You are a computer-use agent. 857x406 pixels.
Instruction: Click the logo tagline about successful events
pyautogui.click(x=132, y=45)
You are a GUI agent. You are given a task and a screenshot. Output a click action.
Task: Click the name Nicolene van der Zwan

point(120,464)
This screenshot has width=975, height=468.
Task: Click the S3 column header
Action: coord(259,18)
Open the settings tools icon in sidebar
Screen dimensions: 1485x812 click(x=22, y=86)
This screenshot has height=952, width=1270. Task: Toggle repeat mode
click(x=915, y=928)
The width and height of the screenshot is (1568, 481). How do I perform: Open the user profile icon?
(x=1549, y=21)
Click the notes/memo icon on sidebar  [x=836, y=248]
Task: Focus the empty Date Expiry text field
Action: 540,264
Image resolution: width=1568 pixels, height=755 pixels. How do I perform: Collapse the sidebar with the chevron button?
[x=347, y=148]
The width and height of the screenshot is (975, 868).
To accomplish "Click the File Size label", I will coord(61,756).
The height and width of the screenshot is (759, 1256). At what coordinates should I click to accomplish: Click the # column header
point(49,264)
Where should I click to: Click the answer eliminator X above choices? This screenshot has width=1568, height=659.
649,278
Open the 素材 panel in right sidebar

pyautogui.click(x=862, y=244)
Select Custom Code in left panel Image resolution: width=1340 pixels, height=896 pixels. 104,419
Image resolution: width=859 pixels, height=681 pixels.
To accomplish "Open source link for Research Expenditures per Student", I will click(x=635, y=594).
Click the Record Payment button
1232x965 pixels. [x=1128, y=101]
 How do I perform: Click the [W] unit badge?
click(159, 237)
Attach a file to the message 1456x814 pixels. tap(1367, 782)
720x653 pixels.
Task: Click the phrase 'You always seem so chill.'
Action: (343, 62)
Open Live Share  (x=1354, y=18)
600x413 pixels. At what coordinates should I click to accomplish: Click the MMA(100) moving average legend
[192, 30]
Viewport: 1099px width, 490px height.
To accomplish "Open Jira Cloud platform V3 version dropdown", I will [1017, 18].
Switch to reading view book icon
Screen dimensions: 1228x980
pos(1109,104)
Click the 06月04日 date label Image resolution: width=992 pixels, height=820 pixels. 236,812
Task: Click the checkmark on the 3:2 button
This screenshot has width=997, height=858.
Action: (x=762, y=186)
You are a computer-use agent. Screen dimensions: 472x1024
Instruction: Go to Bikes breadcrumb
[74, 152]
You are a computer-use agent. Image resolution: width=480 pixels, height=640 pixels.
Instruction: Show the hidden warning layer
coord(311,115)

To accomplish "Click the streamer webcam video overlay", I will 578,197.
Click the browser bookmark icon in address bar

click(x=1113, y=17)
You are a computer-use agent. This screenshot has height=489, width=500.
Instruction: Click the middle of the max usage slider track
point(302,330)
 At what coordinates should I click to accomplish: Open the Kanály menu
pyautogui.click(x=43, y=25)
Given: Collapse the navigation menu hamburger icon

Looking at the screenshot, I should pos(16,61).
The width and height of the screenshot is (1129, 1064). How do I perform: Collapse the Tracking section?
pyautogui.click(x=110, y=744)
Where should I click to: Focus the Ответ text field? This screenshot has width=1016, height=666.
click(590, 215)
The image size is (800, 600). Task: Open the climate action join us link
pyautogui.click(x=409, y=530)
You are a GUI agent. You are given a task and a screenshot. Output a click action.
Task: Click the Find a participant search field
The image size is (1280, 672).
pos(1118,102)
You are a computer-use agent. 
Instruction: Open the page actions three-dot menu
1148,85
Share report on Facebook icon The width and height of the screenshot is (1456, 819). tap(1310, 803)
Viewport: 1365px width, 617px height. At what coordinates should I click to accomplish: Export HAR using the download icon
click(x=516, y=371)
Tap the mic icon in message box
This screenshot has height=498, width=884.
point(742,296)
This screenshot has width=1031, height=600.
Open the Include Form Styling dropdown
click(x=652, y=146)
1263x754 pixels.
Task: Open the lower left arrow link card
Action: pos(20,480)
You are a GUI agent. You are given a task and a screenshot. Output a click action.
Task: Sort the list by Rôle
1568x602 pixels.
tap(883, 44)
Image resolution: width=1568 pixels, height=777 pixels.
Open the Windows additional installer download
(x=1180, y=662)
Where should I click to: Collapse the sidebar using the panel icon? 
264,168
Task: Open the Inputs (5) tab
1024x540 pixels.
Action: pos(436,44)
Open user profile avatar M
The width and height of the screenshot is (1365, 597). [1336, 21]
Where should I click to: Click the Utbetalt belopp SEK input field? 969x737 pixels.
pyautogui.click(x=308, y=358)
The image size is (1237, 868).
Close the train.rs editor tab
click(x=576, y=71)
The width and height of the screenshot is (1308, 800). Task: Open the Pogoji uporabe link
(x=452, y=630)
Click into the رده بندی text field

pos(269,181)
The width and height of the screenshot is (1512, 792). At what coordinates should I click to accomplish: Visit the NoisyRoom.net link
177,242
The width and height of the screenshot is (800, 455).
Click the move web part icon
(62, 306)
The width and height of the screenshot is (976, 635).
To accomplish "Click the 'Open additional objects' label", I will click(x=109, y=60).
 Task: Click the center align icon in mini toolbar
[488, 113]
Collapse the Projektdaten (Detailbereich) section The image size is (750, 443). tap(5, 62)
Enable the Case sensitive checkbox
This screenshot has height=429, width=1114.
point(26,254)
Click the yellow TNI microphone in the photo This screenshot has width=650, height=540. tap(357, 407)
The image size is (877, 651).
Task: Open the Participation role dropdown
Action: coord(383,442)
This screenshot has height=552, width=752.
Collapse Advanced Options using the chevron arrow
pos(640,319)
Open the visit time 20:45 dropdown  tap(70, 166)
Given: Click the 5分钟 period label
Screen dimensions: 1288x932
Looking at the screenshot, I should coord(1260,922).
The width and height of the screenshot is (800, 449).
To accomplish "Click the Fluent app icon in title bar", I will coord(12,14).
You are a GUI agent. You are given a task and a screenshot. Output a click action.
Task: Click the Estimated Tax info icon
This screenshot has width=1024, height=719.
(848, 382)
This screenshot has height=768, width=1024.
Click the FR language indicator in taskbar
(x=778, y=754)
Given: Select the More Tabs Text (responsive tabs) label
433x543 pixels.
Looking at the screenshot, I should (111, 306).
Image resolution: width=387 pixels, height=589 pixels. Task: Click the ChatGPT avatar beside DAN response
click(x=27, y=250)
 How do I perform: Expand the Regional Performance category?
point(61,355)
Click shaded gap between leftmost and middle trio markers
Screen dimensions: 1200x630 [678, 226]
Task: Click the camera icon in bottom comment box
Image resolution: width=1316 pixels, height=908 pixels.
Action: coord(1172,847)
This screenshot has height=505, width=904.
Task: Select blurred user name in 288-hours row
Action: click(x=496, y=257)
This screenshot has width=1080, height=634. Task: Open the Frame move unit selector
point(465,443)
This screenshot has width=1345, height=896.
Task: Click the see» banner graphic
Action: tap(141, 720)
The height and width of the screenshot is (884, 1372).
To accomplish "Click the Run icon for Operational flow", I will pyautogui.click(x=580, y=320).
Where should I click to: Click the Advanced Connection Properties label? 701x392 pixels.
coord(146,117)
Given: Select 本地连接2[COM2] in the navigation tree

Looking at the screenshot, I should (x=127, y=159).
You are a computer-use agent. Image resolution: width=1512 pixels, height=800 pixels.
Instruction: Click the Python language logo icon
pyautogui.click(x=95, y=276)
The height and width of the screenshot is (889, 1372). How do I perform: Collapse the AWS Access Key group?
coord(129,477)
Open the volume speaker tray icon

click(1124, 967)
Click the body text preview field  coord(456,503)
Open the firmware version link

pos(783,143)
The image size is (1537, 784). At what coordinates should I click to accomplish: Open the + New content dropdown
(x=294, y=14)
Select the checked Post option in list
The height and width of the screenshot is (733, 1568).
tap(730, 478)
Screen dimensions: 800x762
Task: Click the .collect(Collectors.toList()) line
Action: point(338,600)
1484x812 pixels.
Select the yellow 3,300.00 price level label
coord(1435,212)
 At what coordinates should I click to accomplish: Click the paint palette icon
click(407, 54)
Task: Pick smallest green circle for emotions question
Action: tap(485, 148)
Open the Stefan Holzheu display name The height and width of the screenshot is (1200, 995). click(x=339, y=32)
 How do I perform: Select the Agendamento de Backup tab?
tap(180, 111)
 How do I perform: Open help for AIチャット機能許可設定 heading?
++++++
• _Written problem_:
Rewrite the records starting at the line containing "I will 578,197." and ending at the line containing "click(x=1113, y=17)", with "bookmark" changed to "favorites" and everything else left as it is.

• _Exercise output_:
To accomplish "Click the streamer webcam video overlay", I will 578,197.
Click the browser favorites icon in address bar

click(x=1113, y=17)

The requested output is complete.